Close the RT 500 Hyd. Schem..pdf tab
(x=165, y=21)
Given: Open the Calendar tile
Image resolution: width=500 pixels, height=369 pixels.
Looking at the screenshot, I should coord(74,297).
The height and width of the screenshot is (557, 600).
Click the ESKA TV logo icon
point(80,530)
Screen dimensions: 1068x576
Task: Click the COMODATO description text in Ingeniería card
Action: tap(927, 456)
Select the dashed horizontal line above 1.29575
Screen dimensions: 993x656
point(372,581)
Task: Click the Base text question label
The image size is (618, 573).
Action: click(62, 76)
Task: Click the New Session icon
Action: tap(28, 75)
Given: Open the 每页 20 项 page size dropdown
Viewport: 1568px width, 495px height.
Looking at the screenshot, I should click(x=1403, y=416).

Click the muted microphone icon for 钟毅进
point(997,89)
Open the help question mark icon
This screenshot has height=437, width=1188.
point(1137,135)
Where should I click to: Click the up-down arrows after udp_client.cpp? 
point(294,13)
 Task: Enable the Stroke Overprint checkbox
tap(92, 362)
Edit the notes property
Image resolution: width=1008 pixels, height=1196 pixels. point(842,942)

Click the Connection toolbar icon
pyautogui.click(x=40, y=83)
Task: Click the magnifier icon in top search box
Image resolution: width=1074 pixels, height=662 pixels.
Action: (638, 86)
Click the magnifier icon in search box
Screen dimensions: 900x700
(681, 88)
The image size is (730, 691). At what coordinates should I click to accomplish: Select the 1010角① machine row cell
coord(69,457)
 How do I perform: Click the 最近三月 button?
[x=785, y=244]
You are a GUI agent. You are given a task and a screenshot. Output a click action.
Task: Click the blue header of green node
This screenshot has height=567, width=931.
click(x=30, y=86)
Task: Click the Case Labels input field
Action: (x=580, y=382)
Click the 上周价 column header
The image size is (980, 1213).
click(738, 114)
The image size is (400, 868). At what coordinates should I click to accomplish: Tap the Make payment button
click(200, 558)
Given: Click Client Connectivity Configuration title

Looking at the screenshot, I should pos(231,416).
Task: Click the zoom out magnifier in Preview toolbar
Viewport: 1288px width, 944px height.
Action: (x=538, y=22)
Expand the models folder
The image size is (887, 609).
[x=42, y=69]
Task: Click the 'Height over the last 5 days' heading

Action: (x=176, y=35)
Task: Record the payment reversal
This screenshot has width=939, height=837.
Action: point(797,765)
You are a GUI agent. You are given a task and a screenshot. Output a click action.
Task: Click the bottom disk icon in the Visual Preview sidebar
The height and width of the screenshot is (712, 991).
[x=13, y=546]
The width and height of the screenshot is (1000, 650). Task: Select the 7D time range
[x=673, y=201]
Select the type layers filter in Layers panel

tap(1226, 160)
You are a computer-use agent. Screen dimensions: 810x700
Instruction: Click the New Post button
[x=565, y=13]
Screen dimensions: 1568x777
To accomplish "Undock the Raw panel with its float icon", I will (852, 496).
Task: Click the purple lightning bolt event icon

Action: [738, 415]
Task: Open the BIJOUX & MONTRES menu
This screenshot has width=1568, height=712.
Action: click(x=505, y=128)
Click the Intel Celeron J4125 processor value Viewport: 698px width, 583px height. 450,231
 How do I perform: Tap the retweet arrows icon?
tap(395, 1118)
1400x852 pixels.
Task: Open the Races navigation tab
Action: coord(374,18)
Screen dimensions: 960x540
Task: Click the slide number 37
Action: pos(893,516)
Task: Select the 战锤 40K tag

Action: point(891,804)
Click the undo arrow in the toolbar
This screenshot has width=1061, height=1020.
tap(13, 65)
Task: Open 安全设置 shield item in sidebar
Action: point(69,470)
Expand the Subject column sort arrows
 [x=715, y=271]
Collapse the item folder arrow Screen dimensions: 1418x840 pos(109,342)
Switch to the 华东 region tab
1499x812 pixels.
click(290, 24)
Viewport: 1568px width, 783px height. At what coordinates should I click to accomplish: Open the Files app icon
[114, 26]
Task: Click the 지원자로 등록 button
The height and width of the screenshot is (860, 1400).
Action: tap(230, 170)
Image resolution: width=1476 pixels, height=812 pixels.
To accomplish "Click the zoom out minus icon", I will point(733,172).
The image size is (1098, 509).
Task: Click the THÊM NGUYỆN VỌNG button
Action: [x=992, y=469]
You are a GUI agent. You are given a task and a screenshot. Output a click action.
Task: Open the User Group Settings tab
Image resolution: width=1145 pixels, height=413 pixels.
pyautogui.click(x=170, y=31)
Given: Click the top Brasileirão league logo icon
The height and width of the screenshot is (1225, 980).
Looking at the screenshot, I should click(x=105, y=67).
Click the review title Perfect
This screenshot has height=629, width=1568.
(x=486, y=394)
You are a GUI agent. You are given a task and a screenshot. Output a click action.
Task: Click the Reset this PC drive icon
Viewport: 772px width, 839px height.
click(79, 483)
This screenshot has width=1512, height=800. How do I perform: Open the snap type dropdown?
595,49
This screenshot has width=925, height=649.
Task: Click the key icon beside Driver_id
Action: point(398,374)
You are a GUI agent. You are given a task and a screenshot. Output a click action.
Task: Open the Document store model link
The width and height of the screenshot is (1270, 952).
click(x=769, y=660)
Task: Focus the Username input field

══════════════════════════════

**DESCRIPTION OF THE TASK:** Convert every line of the records above into a Markdown table with the columns "No." and "Record Line", numbering the rows consecutively and omitting blank lines.

**ANSWER TO THE TASK:**
| No. | Record Line |
|---|---|
| 1 | Close the RT 500 Hyd. Schem..pdf tab |
| 2 | (x=165, y=21) |
| 3 | Given: Open the Calendar tile |
| 4 | Image resolution: width=500 pixels, height=369 pixels. |
| 5 | Looking at the screenshot, I should coord(74,297). |
| 6 | The height and width of the screenshot is (557, 600). |
| 7 | Click the ESKA TV logo icon |
| 8 | point(80,530) |
| 9 | Screen dimensions: 1068x576 |
| 10 | Task: Click the COMODATO description text in Ingeniería card |
| 11 | Action: tap(927, 456) |
| 12 | Select the dashed horizontal line above 1.29575 |
| 13 | Screen dimensions: 993x656 |
| 14 | point(372,581) |
| 15 | Task: Click the Base text question label |
| 16 | The image size is (618, 573). |
| 17 | Action: click(62, 76) |
| 18 | Task: Click the New Session icon |
| 19 | Action: tap(28, 75) |
| 20 | Given: Open the 每页 20 项 page size dropdown |
| 21 | Viewport: 1568px width, 495px height. |
| 22 | Looking at the screenshot, I should click(x=1403, y=416). |
| 23 | Click the muted microphone icon for 钟毅进 |
| 24 | point(997,89) |
| 25 | Open the help question mark icon |
| 26 | This screenshot has height=437, width=1188. |
| 27 | point(1137,135) |
| 28 | Where should I click to: Click the up-down arrows after udp_client.cpp?  |
| 29 | point(294,13) |
| 30 |  Task: Enable the Stroke Overprint checkbox |
| 31 | tap(92, 362) |
| 32 | Edit the notes property |
| 33 | Image resolution: width=1008 pixels, height=1196 pixels. point(842,942) |
| 34 | Click the Connection toolbar icon |
| 35 | pyautogui.click(x=40, y=83) |
| 36 | Task: Click the magnifier icon in top search box |
| 37 | Image resolution: width=1074 pixels, height=662 pixels. |
| 38 | Action: (638, 86) |
| 39 | Click the magnifier icon in search box |
| 40 | Screen dimensions: 900x700 |
| 41 | (681, 88) |
| 42 | The image size is (730, 691). At what coordinates should I click to accomplish: Select the 1010角① machine row cell |
| 43 | coord(69,457) |
| 44 |  How do I perform: Click the 最近三月 button? |
| 45 | [x=785, y=244] |
| 46 | You are a GUI agent. You are given a task and a screenshot. Output a click action. |
| 47 | Task: Click the blue header of green node |
| 48 | This screenshot has height=567, width=931. |
| 49 | click(x=30, y=86) |
| 50 | Task: Click the Case Labels input field |
| 51 | Action: (x=580, y=382) |
| 52 | Click the 上周价 column header |
| 53 | The image size is (980, 1213). |
| 54 | click(738, 114) |
| 55 | The image size is (400, 868). At what coordinates should I click to accomplish: Tap the Make payment button |
| 56 | click(200, 558) |
| 57 | Given: Click Client Connectivity Configuration title |
| 58 | Looking at the screenshot, I should pos(231,416). |
| 59 | Task: Click the zoom out magnifier in Preview toolbar |
| 60 | Viewport: 1288px width, 944px height. |
| 61 | Action: (x=538, y=22) |
| 62 | Expand the models folder |
| 63 | The image size is (887, 609). |
| 64 | [x=42, y=69] |
| 65 | Task: Click the 'Height over the last 5 days' heading |
| 66 | Action: (x=176, y=35) |
| 67 | Task: Record the payment reversal |
| 68 | This screenshot has width=939, height=837. |
| 69 | Action: point(797,765) |
| 70 | You are a GUI agent. You are given a task and a screenshot. Output a click action. |
| 71 | Task: Click the bottom disk icon in the Visual Preview sidebar |
| 72 | The height and width of the screenshot is (712, 991). |
| 73 | [x=13, y=546] |
| 74 | The width and height of the screenshot is (1000, 650). Task: Select the 7D time range |
| 75 | [x=673, y=201] |
| 76 | Select the type layers filter in Layers panel |
| 77 | tap(1226, 160) |
| 78 | You are a computer-use agent. Screen dimensions: 810x700 |
| 79 | Instruction: Click the New Post button |
| 80 | [x=565, y=13] |
| 81 | Screen dimensions: 1568x777 |
| 82 | To accomplish "Undock the Raw panel with its float icon", I will (852, 496). |
| 83 | Task: Click the purple lightning bolt event icon |
| 84 | Action: [738, 415] |
| 85 | Task: Open the BIJOUX & MONTRES menu |
| 86 | This screenshot has width=1568, height=712. |
| 87 | Action: click(x=505, y=128) |
| 88 | Click the Intel Celeron J4125 processor value Viewport: 698px width, 583px height. 450,231 |
| 89 |  How do I perform: Tap the retweet arrows icon? |
| 90 | tap(395, 1118) |
| 91 | 1400x852 pixels. |
| 92 | Task: Open the Races navigation tab |
| 93 | Action: coord(374,18) |
| 94 | Screen dimensions: 960x540 |
| 95 | Task: Click the slide number 37 |
| 96 | Action: pos(893,516) |
| 97 | Task: Select the 战锤 40K tag |
| 98 | Action: point(891,804) |
| 99 | Click the undo arrow in the toolbar |
| 100 | This screenshot has width=1061, height=1020. |
| 101 | tap(13, 65) |
| 102 | Task: Open 安全设置 shield item in sidebar |
| 103 | Action: point(69,470) |
| 104 | Expand the Subject column sort arrows |
| 105 |  [x=715, y=271] |
| 106 | Collapse the item folder arrow Screen dimensions: 1418x840 pos(109,342) |
| 107 | Switch to the 华东 region tab |
| 108 | 1499x812 pixels. |
| 109 | click(290, 24) |
| 110 | Viewport: 1568px width, 783px height. At what coordinates should I click to accomplish: Open the Files app icon |
| 111 | [114, 26] |
| 112 | Task: Click the 지원자로 등록 button |
| 113 | The height and width of the screenshot is (860, 1400). |
| 114 | Action: tap(230, 170) |
| 115 | Image resolution: width=1476 pixels, height=812 pixels. |
| 116 | To accomplish "Click the zoom out minus icon", I will point(733,172). |
| 117 | The image size is (1098, 509). |
| 118 | Task: Click the THÊM NGUYỆN VỌNG button |
| 119 | Action: [x=992, y=469] |
| 120 | You are a GUI agent. You are given a task and a screenshot. Output a click action. |
| 121 | Task: Open the User Group Settings tab |
| 122 | Image resolution: width=1145 pixels, height=413 pixels. |
| 123 | pyautogui.click(x=170, y=31) |
| 124 | Given: Click the top Brasileirão league logo icon |
| 125 | The height and width of the screenshot is (1225, 980). |
| 126 | Looking at the screenshot, I should click(x=105, y=67). |
| 127 | Click the review title Perfect |
| 128 | This screenshot has height=629, width=1568. |
| 129 | (x=486, y=394) |
| 130 | You are a GUI agent. You are given a task and a screenshot. Output a click action. |
| 131 | Task: Click the Reset this PC drive icon |
| 132 | Viewport: 772px width, 839px height. |
| 133 | click(79, 483) |
| 134 | This screenshot has width=1512, height=800. How do I perform: Open the snap type dropdown? |
| 135 | 595,49 |
| 136 | This screenshot has width=925, height=649. |
| 137 | Task: Click the key icon beside Driver_id |
| 138 | Action: point(398,374) |
| 139 | You are a GUI agent. You are given a task and a screenshot. Output a click action. |
| 140 | Task: Open the Document store model link |
| 141 | The width and height of the screenshot is (1270, 952). |
| 142 | click(x=769, y=660) |
| 143 | Task: Focus the Username input field |